Lomong, who made the Olympic track team by finishing second in the 1,500 meters at the U.S. track trials, spent a decade in a refugee camp in Kenya as one of the “Lost Boys of the Sudan.” He resettled in the United States as a teenager with a family in Syracuse, N.Y.
“This is the most exciting day ever in my life,” Lomong said. “It’s a great honor for me that my teammates chose to vote for me. I’m here as an ambassador of my country, and I will do everything I can to represent my country well.”
Lomong, 23, was 6 when he was abducted from a Sudanese church by militiamen trying to turn children into boy soldiers. He and three other boys escaped and walked several days until they were arrested by Kenyan police because they had unknowingly crossed the border into Kenya.
And now the Telegraph:
His first taste of the Olympics was when he paid five Kenyan shillings to watch Michael Johnson winning gold at Sydney 2000 on a fuzzy black and white TV set, an experience which he says ignited his own Olympic dream. “The American flag means everything in my life - everything that describes me, coming from another country and going through all of the stages that I have to become a US citizen,” Lomong added.
What an amazing story: a Sudanese Lost Boy** becomes an Olympic athlete and is chosen over thousands of his new countrymen and -women to carry their country’s flag into the Olympic Opening Ceremonies — which is hosted by a government notorious for its disregard for human rights and its sponsorship of the government of Sudan.
It’s nothing less than a Jesse Owens moment. In the face of tremendous pressure by everyone from the ChiComs themselves to their craven corporate toadies to IOC Chairman Jacque Rogge and other obsequious IOC pond scum, Americans have stood up to to an odious dictatorship.
I guess I don’t have to worry anymore about our flagbearer dipping the flag when he passes ChiCom-in-Chief Hu “Is Lying Now” Juntao.
And it happens the day after the ChiComs denied a visa to Joey Cheek, the Olympic athlete and head of Team Darfur. I don’t think that that was a coincidence. The Times of London gets the contrast about right:
There are two pictures here.
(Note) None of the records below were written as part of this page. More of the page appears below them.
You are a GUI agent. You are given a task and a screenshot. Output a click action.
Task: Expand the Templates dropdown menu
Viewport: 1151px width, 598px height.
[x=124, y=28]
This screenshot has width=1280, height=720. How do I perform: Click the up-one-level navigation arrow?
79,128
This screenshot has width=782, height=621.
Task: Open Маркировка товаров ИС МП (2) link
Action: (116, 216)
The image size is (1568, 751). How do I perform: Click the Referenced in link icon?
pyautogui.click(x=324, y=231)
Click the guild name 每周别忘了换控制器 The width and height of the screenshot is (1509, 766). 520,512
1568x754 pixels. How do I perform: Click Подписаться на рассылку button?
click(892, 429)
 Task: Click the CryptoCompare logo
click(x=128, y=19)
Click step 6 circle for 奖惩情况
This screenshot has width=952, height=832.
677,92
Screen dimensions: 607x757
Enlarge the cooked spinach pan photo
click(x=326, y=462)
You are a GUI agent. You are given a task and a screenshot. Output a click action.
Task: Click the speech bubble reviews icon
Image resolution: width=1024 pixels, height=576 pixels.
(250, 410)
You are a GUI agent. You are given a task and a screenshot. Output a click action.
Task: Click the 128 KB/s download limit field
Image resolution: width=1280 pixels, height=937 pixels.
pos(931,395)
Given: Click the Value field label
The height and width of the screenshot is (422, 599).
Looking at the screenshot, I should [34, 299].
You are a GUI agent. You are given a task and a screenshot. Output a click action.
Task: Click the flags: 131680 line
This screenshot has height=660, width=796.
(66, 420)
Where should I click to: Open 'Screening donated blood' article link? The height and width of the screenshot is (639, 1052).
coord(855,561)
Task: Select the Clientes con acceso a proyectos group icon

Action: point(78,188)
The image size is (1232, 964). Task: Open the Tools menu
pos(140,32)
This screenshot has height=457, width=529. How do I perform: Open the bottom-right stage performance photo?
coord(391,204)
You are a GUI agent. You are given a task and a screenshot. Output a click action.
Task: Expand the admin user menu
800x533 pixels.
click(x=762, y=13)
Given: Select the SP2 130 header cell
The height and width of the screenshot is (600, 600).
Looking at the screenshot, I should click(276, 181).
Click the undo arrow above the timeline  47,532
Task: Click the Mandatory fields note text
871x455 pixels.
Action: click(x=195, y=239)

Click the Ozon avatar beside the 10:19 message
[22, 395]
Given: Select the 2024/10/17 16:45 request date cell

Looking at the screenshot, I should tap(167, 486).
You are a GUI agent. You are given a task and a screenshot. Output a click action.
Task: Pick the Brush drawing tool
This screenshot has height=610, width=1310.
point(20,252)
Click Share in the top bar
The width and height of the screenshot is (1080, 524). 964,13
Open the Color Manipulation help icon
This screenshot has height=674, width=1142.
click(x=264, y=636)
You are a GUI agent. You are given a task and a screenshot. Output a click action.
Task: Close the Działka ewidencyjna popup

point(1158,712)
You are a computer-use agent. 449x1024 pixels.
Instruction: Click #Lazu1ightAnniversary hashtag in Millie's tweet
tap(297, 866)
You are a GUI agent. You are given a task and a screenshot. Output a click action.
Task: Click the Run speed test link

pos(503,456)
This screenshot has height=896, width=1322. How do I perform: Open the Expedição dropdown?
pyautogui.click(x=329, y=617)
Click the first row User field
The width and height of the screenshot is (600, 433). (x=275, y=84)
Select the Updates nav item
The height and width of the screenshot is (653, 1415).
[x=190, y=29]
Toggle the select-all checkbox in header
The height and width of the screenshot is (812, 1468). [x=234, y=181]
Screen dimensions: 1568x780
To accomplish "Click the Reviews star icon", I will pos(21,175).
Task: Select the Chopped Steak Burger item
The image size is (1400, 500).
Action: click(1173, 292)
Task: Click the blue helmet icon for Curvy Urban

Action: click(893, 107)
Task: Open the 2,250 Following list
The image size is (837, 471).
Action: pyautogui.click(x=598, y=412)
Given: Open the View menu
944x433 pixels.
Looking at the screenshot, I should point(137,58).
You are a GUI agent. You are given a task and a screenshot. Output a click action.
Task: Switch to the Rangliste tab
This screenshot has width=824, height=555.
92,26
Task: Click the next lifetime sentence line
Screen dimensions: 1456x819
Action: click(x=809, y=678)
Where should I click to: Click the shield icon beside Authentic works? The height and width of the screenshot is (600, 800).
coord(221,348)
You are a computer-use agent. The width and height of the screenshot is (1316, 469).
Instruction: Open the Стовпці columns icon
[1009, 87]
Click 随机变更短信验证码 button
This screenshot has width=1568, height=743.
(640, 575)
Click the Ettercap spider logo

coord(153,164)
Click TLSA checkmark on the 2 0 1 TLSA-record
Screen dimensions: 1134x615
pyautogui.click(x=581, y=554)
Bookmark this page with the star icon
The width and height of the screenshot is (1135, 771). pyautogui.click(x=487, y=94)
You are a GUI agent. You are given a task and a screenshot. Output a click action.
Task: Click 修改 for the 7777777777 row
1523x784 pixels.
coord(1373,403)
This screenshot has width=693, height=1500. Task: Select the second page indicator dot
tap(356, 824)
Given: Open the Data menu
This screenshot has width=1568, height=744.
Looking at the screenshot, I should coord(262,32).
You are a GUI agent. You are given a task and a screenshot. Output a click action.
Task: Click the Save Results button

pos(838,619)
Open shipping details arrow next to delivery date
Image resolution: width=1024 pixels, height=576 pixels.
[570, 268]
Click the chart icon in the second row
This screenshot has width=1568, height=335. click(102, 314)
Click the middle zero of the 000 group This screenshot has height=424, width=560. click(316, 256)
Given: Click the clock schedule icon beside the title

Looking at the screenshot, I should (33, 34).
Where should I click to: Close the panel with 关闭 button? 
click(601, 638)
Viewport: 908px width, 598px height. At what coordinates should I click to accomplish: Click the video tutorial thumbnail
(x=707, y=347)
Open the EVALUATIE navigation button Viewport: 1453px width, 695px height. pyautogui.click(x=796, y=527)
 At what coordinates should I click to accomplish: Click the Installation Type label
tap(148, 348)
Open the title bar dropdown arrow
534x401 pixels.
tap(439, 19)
One comes slightly distorted and airbrushed and will be squeezed into a frame by the IOC and its Chinese hosts in Beijing. The other is a portrait of Lomong. Which would you rather have on the wall?
This is why I continue to be proud of this country, no matter what the Bush Administration does or who gets elected this fall. It’s further proof that average Americans (take my word for it, even in this day and age, that’s what the vast majority of our athletes in Beijing are) care deeply about basic human rights and fundamental principles of justice.
And isn’t it nice to feel good about this country again? And have it be not because we won an athletic competition, but because we stood up for what is right and decent?
Hooray for us.
Photo: Associated Press via the Telegraph (UK).
**If you don’t know the remarkable story of the Lost Boys, do yourself a favor and go out and buy Dave Eggers most recent novel, What is the What, which is a fictionalized account of one of the Boys’ experiences.